• [PROBLEMS TO SOLVE]:
a. Summarize the passage below on cgroup handling of newly forked processes in two sentences.
b. Extend the passage on cgroup handling of newly forked processes, beginning after its final sentence.

• [PAGE EXTRACT]:

When a new process is forked, cgroup_fork() associates it with the
css_set of its parent but doesn't link it into it.  After the new
process is linked to tasklist, cgroup_post_fork() does the linking.

This is problematic for cgroup_transfer_tasks() as there's no way to
tell whether there are tasks which are pointing to a css_set but not
linked yet.  It is impossible to implement an operation which transfer
all tasks of a cgroup to another and the current
cgroup_transfer_tasks() can easily be tricked into leaving a newly
forked process behind if it gets called between cgroup_fork() and
cgroup_post_fork().

• [INFORMATION SUPPLIED]:
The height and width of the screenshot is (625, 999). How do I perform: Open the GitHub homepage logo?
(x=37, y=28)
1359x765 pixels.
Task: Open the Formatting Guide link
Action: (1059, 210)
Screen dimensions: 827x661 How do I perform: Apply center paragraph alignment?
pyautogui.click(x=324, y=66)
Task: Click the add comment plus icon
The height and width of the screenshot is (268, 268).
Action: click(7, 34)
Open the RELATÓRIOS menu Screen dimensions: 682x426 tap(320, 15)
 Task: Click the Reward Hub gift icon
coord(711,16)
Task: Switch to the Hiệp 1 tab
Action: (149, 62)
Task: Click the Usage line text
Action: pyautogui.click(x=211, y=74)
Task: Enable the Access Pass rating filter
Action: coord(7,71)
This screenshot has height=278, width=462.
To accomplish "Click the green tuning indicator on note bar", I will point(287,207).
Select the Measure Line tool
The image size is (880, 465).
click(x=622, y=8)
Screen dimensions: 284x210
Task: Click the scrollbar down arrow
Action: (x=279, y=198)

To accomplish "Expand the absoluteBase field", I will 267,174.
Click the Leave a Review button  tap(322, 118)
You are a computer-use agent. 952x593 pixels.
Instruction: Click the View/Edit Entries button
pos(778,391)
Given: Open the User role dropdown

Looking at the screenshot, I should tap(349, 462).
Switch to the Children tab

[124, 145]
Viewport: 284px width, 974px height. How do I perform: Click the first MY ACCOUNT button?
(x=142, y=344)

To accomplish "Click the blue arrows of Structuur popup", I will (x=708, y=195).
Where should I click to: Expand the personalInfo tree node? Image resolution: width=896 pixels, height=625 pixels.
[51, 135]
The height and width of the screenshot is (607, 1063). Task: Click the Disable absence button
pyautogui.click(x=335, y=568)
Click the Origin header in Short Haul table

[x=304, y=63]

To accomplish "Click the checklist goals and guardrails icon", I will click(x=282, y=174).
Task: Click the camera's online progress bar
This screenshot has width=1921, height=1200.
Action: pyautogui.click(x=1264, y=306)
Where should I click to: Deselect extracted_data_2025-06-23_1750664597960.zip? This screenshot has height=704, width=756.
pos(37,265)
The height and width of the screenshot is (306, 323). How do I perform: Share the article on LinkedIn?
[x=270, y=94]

• [EXERCISE RESULTS]:
a. When a new process is forked, cgroup_fork() associates it with its parent's css_set without linking it, and cgroup_post_fork() performs the linking only after the process has been linked to tasklist. This creates a problem for cgroup_transfer_tasks(), which cannot tell whether tasks point to a css_set without being linked yet and can therefore leave a newly forked process behind if it is called between cgroup_fork() and cgroup_post_fork().

b.
Let's make association with a css_set and linking atomic by moving it
to cgroup_post_fork().  cgroup_fork() sets child->cgroups to
init_css_set as a placeholder and cgroup_post_fork() is updated to
perform both the association with the parent's cgroup and linking
there.  This means that a newly created task will point to
init_css_set without holding a ref to it much like what it does on the
exit path.  Empty cg_list is used to indicate that the task isn't
holding a ref to the associated css_set.

This fixes an actual bug with cgroup_transfer_tasks(); however, I'm
not marking it for -stable.  The whole thing is broken in multiple
other ways which require invasive updates to fix and I don't think
it's worthwhile to bother with backporting this particular one.
Fortunately, the only user is cpuset and these bugs don't crash the
machine.

Signed-off-by: Tejun Heo <tj-DgEjT+Ai2ygdnm+yROfE0A@public.gmane.org>
---
 kernel/cgroup.c | 86 ++++++++++++++++++++++++++++++++++++---------------------
 1 file changed, 55 insertions(+), 31 deletions(-)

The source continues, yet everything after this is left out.